When it comes to the vote tracking system, it should continue to assign support as firm, soft, undecided and nil, and automatically apply a subtraction of 10% towards written commitments and 20% towards verbal ones. Outside of the basics, it should include strategies on when and how to follow-up and also track information about what would be required to get a vote from each member state.

A final year strategic plan infused with a vote tracking and projection system will allow Canada to run an effective campaign and force it to bolster efforts in all activities with tact and rigor. Without one, the campaign will be susceptible to gaps in activities, knowledge, and foresight which often come to light only when it is too late.

6. Develop a Strong Second Ballot Strategy

Canada absolutely must develop an intelligent second ballot strategy given that it’s not expected to win the two-thirds majority vote required in the first round of voting from the 193-member GA. This is likely already being considered, but as it is a key part of the overall strategy, it should not be underestimated or left undefined. History shows that votes swing between the first and second round, shifting from the third-place candidate to the second-place candidate. Although second round voting often looks like it is a ‘free-for-all,’ with careful analysis, trends could be uncovered, appropriate discounts made, and corresponding mitigation strategies designed. According to those who worked on the last campaign, Canada could have prevented its loss in 2010 if it had developed a stronger second ballot strategy.

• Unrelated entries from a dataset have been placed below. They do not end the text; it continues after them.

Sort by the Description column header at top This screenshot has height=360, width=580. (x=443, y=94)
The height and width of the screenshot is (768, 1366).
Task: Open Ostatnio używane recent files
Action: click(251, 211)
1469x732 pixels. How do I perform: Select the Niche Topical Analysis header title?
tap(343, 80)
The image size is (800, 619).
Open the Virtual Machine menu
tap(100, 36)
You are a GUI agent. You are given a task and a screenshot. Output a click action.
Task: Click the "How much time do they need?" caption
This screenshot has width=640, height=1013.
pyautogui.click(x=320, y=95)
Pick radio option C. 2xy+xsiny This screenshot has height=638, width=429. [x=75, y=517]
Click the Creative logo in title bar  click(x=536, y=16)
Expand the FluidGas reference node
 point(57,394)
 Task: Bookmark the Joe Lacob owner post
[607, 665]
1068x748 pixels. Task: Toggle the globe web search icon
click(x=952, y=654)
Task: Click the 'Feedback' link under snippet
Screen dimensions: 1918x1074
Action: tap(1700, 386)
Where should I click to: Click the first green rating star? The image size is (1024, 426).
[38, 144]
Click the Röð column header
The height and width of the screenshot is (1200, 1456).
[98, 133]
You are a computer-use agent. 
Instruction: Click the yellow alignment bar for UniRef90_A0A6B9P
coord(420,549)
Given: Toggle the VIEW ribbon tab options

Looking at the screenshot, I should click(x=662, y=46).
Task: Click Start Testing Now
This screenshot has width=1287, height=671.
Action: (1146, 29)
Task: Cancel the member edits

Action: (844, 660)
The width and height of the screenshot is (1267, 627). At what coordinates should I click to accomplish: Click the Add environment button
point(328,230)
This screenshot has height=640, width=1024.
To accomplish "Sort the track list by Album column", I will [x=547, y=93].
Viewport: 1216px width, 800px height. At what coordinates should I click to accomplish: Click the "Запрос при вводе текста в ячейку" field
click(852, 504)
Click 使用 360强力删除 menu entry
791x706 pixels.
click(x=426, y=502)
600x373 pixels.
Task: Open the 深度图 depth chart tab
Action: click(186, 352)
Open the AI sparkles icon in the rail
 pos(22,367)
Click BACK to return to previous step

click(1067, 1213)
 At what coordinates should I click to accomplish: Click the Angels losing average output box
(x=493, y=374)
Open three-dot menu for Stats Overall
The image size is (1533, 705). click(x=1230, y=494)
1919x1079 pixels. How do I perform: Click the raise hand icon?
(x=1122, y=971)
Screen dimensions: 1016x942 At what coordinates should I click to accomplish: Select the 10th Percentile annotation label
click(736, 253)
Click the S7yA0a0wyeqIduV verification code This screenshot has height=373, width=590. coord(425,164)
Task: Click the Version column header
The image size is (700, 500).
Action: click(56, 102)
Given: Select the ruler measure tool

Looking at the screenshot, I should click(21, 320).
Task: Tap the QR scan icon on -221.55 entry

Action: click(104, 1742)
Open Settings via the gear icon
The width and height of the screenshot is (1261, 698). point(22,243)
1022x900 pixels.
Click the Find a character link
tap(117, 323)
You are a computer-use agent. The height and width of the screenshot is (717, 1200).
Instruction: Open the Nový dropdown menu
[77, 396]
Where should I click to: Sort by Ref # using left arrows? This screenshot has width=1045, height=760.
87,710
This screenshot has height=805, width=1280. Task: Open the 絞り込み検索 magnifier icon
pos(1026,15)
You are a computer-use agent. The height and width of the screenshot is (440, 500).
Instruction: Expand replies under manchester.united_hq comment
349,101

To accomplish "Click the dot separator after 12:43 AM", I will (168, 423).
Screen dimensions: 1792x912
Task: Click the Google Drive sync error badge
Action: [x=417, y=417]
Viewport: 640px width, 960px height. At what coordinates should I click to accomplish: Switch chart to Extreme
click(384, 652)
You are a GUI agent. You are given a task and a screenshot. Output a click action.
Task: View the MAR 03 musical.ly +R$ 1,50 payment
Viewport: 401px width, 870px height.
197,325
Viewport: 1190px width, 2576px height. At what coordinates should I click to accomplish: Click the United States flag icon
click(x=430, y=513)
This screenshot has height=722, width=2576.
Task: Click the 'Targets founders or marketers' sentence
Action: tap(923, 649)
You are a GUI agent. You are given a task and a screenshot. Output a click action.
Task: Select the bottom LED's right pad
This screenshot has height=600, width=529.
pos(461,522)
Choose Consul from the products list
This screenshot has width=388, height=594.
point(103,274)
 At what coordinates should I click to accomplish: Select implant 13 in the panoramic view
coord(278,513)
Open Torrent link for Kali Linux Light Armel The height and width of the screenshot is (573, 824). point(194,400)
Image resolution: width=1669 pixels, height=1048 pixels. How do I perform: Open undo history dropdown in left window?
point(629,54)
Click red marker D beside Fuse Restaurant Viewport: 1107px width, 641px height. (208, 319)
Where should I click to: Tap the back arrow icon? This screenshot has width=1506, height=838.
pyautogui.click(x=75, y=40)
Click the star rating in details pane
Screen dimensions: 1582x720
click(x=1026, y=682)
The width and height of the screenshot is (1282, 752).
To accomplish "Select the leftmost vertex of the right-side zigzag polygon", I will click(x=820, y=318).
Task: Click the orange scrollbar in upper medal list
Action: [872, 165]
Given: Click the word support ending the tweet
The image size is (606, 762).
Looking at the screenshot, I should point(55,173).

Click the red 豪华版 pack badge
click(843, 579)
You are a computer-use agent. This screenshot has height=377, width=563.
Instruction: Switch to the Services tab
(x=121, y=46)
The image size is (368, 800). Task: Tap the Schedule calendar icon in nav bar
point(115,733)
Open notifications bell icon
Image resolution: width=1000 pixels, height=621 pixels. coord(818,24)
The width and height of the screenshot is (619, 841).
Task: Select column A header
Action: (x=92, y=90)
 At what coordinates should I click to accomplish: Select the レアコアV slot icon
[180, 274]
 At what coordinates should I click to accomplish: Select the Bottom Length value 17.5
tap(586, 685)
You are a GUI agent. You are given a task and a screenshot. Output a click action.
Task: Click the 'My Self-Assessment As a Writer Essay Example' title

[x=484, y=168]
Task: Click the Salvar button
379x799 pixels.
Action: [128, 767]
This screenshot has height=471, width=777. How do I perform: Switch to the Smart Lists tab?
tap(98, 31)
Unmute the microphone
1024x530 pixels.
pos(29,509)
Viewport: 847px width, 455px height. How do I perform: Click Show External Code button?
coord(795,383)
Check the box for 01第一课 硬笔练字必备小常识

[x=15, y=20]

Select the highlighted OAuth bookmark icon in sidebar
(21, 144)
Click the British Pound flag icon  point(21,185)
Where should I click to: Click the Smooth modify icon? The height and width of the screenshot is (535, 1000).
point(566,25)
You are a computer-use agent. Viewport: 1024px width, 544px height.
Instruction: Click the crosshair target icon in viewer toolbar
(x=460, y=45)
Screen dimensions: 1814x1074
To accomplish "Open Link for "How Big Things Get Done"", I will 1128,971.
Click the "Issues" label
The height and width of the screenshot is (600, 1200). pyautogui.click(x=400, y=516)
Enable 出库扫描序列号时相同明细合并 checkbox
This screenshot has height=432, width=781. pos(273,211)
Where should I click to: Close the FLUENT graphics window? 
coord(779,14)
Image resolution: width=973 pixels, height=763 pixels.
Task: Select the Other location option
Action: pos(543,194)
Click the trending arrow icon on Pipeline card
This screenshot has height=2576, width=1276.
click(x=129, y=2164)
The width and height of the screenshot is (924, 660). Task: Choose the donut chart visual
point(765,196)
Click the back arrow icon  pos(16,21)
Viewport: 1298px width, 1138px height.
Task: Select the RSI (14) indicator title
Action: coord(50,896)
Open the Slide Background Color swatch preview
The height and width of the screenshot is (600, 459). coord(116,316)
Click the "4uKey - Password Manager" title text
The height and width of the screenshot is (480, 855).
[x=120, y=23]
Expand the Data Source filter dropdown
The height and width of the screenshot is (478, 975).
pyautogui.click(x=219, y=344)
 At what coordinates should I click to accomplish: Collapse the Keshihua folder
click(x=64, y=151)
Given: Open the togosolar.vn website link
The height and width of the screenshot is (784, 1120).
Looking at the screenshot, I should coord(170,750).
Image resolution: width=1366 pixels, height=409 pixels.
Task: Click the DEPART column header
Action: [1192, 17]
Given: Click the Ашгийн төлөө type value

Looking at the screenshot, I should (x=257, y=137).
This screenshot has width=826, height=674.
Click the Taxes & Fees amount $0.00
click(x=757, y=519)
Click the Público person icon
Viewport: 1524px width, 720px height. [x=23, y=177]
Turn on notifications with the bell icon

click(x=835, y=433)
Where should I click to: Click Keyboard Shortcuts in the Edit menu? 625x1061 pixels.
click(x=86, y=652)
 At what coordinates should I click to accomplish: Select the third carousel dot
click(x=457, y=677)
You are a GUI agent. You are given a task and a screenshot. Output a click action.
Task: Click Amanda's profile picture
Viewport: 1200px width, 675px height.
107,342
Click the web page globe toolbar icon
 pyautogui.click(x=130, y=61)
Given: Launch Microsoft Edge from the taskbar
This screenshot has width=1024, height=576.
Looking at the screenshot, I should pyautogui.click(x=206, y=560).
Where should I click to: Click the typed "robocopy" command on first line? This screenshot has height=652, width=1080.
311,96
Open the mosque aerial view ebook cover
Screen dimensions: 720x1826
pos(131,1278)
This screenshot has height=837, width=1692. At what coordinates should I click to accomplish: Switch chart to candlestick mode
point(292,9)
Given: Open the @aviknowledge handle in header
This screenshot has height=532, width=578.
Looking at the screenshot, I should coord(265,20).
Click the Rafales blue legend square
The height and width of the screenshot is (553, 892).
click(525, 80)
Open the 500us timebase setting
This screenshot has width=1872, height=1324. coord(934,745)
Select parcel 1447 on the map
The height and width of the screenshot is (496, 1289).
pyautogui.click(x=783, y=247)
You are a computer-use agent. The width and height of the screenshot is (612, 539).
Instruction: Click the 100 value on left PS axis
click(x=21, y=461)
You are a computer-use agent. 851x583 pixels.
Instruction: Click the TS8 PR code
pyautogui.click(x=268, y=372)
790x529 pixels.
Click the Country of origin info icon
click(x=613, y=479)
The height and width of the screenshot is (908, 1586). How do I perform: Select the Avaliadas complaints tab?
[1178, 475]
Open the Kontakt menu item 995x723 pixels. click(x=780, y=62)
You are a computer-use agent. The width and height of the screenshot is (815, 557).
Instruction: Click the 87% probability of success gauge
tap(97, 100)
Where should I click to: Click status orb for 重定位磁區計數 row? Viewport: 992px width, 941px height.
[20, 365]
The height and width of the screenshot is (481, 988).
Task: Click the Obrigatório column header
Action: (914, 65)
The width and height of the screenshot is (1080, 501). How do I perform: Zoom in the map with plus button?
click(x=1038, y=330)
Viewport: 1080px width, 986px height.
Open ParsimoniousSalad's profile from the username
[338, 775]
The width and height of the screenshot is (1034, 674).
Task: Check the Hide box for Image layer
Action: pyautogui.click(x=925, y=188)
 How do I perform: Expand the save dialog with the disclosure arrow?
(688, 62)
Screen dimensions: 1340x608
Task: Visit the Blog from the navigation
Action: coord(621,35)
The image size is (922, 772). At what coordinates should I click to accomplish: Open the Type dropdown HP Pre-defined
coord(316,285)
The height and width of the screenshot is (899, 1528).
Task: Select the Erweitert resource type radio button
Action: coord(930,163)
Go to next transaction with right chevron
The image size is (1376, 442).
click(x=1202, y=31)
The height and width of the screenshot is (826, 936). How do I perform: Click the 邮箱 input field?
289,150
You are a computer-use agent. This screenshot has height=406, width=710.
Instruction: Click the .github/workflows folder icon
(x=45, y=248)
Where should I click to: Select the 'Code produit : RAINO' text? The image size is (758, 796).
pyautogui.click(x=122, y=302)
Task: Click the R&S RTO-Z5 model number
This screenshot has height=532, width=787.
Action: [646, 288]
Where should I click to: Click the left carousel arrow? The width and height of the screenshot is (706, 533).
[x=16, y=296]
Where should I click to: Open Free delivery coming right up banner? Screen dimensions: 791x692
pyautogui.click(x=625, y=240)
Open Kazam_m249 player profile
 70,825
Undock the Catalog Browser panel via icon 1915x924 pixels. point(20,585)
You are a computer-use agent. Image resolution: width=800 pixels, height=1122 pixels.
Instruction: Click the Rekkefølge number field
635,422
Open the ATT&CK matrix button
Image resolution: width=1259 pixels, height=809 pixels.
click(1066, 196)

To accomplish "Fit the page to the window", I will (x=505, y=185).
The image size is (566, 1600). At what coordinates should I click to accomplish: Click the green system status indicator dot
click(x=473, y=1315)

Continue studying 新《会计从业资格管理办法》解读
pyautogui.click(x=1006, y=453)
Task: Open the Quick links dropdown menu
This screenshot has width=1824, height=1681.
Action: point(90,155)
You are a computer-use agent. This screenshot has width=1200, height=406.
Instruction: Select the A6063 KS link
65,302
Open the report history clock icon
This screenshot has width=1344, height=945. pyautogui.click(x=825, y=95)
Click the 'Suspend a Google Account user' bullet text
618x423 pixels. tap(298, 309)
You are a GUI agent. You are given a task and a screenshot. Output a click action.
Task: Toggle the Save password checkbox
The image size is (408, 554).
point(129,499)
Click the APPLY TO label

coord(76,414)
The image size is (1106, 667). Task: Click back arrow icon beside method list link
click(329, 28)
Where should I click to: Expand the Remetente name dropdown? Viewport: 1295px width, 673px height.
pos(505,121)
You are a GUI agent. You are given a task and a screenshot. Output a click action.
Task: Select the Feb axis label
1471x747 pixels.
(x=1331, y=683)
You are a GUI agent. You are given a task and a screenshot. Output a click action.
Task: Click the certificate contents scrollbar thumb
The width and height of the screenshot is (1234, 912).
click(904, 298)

In order to develop a second ballot strategy, the Permanent Mission of Canada to the UN and Global Affairs Canada should conduct research and analysis on harnessing second ballot voting along with experts engaged.

Concluding Remarks

Canada has one year left to convince the world that it belongs on the UN Security Council. Returning from years of UN deprioritization and engaged in a tough competition, Canada must do all in its power to secure its seat on the 2021-2022 Security Council. This equates to honouring its peacekeeping promise , increasing its development assistance, , aggressively courting Member State electors, and negotiating vote swaps with them. Underpinning this work with expert civil servants and diplomats that will develop and implement strategies and tracking mechanisms for the win, Canada will regain its international influence as it resumes its responsibilities towards the UN Security Council in 2021.

Key Points

In order to win the 2020 Security Council election Canada must:

1. Follow-through on its peacekeeping pledge.
2. Increase development assistance.
3. Aggressively court member state electors.
4. Vigorously vote swap.
5. Employ campaign experts and state of the art tools.
6. Develop a strong second ballot strategy.


 

[1] A vote tracking system for Canadian UN Security Council campaigns was first proposed in 2000 by Dr. David Malone, 1999-2000 Canadian campaign lead and Security Council expert.


References


ABOUT THE AUTHOR

Ola Mohajer manages peacebuilding programs in Sudan and South Sudan. Previously, she was a Senior Policy Advisor in the Ontario Public Service working on matters of international trade and government information/data. Prior to joining government, Ola worked for the United Nations, consulting on refugee employment in Jordan and country-wide results and reporting in Zimbabwe. Ola holds a Master of International Affairs from Columbia University. All views expressed are her own.